The rematch was held on June 20, 1960, at New York’s Polo Grounds and it was evident from the moment Johansson took off his robe that he had spent more time sipping cocktails in the company of beautiful women at nightclubs than slipping punches in training in the company of tough guys who could get him ready to defend his title. Patterson, meanwhile, had prepared with even more zealous dedication than usual, and that also was soon obvious. The end came in the fifth round, when Patterson connected with two crushing left hooks, the first of which rendered Johansson woozy, and the second which sent him crashing to the canvas, unconscious, blood trickling from his mouth and his left foot twitching uncontrollably. It was five minutes before Johansson was able to sit up, another 10 minutes before he was able to leave the ring, still in a dazed condition.
But it was what happened immediately after the most savage knockdown ever authored by Patterson that stamped him as a compassionate and caring man, an image he would carry for the remainder of his career, and life. He knelt alongside the stricken Johansson, gently cradling his head until medical personnel arrived. Just like that, the cloak of perceived villainy Patterson had unfairly worn in Sweden was forever removed.
So it was on to the rubber match, which in alternating parts consisted of swatches of the two bouts that had gone before. The first round was reminiscent of the premiere clash in Yankee Stadium, with Johansson twice decking Patterson with that big right hand. But Patterson, whose recuperative powers were as notable as his chin was fragile, scrambled to his feet each time. The fact that a relatively new wrinkle – the standing eight-count – was in effect, having been agreed to in advance by both camps, might have given Patterson a precious few additional seconds to refocus.
Fighting as if his life was on the line – and, in a professional sense, that may well have been the case – Floyd rallied well enough before the opening round ended that he was able to drop Johansson, the first time both fighters had been down in the initial stanza of a heavyweight title bout since the Jack Dempsey-Luis Firpo bout 40 years earlier.
Johansson had his moments thereafter, but he again had trained indifferently and it gradually became apparent that Ingo’s Bingo had lost its zingo. On those occasions when he landed his right hand, Patterson remained upright, and he finally sealed the deal with a sixth-round knockout.
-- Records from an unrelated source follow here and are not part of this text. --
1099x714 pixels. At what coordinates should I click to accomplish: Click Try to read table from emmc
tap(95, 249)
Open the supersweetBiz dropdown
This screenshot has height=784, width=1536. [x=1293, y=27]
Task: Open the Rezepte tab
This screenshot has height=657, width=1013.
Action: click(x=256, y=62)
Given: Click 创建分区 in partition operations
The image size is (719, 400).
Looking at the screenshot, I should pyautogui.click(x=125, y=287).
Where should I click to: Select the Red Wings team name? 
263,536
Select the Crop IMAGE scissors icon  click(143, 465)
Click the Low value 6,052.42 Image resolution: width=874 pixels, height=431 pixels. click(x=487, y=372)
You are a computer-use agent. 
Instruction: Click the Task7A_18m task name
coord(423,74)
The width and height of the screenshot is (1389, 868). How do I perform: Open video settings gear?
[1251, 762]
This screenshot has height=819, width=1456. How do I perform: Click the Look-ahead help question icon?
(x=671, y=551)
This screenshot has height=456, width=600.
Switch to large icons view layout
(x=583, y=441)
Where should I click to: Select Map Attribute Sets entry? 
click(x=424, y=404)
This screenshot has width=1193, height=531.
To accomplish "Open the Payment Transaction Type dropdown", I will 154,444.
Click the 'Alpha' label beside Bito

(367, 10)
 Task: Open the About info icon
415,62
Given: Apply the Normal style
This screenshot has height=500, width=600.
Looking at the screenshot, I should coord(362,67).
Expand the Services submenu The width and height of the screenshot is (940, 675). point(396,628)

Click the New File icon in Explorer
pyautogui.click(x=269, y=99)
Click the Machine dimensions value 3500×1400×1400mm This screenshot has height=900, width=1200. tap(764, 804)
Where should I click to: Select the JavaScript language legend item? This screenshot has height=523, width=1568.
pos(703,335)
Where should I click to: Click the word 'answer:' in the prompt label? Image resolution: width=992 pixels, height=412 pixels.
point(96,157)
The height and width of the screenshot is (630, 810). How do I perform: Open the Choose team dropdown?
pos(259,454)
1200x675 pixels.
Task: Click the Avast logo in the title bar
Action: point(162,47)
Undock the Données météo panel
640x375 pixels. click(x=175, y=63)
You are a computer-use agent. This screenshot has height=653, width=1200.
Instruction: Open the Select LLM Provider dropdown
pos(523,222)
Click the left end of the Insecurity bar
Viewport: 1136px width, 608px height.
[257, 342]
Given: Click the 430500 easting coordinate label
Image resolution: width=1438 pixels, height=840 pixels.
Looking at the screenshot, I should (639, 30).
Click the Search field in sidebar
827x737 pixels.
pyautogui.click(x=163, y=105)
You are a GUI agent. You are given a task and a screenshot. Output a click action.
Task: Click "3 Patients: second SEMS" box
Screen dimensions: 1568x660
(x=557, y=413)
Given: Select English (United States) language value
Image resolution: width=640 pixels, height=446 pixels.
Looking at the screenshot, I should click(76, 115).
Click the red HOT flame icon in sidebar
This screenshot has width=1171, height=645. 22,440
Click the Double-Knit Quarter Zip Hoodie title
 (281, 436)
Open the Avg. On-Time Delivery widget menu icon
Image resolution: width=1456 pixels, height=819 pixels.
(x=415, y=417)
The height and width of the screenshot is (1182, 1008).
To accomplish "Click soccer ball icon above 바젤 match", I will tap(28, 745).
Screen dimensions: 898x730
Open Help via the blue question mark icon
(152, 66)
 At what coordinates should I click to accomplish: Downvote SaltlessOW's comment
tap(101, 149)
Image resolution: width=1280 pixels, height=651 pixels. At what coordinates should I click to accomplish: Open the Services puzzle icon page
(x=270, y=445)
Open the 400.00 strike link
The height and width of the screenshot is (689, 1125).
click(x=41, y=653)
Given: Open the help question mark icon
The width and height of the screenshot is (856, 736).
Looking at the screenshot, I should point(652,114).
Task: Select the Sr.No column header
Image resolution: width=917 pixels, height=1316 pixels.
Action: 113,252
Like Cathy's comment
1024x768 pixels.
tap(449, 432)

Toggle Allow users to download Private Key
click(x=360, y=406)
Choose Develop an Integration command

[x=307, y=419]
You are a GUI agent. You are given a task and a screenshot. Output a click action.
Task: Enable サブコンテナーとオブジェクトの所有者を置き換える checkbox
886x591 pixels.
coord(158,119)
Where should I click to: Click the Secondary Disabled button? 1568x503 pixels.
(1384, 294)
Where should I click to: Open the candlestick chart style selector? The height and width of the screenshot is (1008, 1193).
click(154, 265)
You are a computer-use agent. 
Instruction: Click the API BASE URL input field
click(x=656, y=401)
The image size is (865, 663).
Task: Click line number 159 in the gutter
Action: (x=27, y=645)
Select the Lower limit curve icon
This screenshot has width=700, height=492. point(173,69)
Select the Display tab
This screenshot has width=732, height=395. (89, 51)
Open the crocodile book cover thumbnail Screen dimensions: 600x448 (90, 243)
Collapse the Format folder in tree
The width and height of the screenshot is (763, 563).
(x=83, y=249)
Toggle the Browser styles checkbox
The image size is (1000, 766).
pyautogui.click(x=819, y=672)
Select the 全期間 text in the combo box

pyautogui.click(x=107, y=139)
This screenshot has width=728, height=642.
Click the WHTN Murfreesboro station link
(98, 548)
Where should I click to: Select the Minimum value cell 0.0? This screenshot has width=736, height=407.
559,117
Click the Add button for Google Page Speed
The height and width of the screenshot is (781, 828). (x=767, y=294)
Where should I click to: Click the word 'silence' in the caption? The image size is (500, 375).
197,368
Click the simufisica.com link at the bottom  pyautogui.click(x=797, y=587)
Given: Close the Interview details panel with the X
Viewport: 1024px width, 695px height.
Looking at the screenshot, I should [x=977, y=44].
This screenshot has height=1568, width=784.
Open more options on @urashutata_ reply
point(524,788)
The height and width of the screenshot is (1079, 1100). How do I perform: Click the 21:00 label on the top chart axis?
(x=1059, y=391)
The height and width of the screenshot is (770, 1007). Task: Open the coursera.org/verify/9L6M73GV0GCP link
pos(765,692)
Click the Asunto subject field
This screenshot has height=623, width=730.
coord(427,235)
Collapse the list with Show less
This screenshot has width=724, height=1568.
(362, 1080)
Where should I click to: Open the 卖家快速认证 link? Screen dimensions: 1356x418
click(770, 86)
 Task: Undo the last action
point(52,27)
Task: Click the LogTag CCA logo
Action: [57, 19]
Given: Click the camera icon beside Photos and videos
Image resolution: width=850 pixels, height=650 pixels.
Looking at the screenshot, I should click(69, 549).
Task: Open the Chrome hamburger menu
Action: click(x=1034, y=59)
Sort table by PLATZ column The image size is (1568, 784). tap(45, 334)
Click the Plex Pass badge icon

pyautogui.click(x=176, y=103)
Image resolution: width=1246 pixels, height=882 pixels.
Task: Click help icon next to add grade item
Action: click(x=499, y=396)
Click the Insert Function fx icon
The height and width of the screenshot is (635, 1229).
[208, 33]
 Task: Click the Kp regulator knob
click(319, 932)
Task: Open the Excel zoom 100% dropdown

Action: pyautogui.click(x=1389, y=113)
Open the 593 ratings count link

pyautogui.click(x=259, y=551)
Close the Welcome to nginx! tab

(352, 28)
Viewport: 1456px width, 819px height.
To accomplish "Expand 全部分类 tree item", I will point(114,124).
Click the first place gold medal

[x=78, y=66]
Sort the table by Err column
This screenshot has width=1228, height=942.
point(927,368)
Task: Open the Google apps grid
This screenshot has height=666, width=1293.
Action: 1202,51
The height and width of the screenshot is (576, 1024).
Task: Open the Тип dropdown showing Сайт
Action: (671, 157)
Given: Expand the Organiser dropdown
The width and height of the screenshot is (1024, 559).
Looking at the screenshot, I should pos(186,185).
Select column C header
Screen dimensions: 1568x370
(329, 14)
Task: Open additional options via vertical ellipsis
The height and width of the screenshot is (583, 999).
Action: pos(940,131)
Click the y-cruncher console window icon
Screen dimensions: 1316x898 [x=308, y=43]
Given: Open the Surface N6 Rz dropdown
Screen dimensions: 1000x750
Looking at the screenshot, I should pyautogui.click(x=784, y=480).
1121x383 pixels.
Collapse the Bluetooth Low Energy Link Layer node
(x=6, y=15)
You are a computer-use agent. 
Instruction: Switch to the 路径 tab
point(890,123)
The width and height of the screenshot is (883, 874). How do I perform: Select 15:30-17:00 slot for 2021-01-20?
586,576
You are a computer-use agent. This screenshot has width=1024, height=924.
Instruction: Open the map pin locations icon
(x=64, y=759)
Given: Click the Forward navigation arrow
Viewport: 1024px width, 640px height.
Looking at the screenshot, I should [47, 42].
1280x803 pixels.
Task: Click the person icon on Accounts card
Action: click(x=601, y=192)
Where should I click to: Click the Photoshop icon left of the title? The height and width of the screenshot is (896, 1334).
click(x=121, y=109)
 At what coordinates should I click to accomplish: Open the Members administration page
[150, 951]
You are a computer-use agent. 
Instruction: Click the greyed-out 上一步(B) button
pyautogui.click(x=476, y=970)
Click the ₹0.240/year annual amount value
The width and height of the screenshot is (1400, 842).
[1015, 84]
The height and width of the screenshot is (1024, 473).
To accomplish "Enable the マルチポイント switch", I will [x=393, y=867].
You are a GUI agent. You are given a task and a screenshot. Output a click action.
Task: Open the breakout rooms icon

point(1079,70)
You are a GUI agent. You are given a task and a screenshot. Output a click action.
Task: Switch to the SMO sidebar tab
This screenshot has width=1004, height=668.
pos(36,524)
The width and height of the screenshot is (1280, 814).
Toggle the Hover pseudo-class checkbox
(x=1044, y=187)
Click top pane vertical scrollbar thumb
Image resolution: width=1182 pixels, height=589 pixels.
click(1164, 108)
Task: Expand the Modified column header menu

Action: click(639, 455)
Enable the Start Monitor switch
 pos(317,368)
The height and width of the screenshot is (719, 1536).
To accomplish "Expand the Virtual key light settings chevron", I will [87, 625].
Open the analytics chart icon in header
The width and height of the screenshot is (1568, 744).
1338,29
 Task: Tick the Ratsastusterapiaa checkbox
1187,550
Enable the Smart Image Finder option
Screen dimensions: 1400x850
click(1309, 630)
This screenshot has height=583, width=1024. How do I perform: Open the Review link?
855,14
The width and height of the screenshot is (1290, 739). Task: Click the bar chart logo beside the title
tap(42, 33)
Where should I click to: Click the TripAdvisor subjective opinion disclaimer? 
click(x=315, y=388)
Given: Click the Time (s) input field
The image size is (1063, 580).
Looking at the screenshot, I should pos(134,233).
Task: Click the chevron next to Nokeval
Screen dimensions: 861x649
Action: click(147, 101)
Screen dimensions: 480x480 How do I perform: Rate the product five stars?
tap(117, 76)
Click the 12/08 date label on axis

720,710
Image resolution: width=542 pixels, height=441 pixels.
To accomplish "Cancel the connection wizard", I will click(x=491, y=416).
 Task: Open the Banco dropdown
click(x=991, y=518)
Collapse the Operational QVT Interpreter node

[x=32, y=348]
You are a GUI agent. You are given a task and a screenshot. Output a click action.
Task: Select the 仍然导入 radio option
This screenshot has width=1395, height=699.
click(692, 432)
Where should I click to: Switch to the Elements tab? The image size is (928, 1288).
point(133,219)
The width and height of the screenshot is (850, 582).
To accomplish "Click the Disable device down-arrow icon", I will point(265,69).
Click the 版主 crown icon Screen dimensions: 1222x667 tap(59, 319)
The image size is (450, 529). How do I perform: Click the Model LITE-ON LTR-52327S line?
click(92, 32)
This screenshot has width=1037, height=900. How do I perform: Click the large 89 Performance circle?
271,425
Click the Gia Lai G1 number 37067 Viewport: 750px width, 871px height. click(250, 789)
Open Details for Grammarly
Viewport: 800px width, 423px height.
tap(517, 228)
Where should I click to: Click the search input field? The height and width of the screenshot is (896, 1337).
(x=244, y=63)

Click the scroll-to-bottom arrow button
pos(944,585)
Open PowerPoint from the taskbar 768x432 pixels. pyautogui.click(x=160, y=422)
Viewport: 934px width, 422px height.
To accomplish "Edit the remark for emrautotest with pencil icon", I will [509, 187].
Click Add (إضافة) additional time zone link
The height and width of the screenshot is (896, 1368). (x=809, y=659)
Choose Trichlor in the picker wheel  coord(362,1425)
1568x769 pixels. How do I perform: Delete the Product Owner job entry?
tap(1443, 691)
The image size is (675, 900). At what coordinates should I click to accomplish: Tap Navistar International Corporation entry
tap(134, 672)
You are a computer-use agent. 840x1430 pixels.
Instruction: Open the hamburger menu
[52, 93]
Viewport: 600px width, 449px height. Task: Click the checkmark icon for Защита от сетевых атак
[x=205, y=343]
The passage of time has a way of parting clouds and providing clarity. Was Johansson’s overhand right really as devastating as advertised? It was good enough to put Patterson on the deck nine times, but Patterson, following one more successful defense, against Tom McNeeley, failed to make it out of the first round in two bouts against the fearsome Sonny Liston. But comparative results is like weighing the merits of apples against oranges; Eddie Machen was taken out in one round by Johansson, but the clever veteran was able to go the 10-round distance against Liston.
So maybe it’s best to simply say that the Patterson-Johansson trilogy deserves to be commemorated on its own merits, not in relation to any other rivalry for historical purposes. Human nature being what it is, we cherish those memories we so choose, and discount others not to our liking.
To this child of the late 1950s and early ’60s, Patterson-Johansson will always have a reserved section in the warehouse of fond boxing remembrances.